First, you must walk as if the weight of the world is on your shoulders. Of course, it isn't. Your heart and shoulders are light and carefree, so carefree, in fact, that you won't mind the inevitable downpour you're bringing on yourself and everyone else who shares your weather. However, you should assume the posture of a street light in anticapation of the increasing barometric pressure you thunderheaded thoughts are generating.
Dressing for the approaching storm: Your clothing is a function independent of the rain cloud you're attempting to gather. For the most part, adorn yourself in raiment indicative of the excitement that coalesces around a theme party particle. Really, whatever you deem appropiate will be so. If it feels like a wet t-shirt storm, then wear a white tee. If it feels more like a wet prom dress run through, make it so. It will be most certainly be soggy though, so over-sized black boots are a necessity and it's best to leave them untied.
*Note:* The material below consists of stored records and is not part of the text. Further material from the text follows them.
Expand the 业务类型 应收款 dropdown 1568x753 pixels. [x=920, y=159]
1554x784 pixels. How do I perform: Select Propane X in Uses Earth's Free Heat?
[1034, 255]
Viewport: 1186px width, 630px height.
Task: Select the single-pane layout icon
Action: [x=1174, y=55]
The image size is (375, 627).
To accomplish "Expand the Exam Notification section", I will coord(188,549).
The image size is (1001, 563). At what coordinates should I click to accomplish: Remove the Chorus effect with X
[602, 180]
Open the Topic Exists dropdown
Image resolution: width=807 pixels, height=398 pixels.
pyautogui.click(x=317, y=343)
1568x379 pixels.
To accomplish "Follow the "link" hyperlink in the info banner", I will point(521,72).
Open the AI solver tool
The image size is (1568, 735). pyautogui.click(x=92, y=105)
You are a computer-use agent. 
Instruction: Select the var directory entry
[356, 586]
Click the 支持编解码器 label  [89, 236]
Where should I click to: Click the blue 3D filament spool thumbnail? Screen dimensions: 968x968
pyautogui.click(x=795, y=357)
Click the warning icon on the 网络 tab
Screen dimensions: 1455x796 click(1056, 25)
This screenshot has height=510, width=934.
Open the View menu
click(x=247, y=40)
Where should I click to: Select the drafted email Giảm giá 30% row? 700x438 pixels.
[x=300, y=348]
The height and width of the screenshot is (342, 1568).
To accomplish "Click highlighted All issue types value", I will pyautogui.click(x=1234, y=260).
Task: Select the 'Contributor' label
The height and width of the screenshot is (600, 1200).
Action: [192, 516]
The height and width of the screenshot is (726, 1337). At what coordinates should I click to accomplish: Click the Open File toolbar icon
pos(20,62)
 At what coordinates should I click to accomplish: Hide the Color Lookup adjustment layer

Let's let your friends in on it too.
The last and most important parts of the bringing the rain cloud are a full belly and an empty bladder. It's important to feel grounded. One of the realest and most visceral ways to do that is a hearty meal. However, since you'll be focusing on fluid transfer, it's best to go to the bathroom before leaving the house, at least to pee. You don't want to wet your pants accidently while you're willing the sky to transfer fluid to the earth.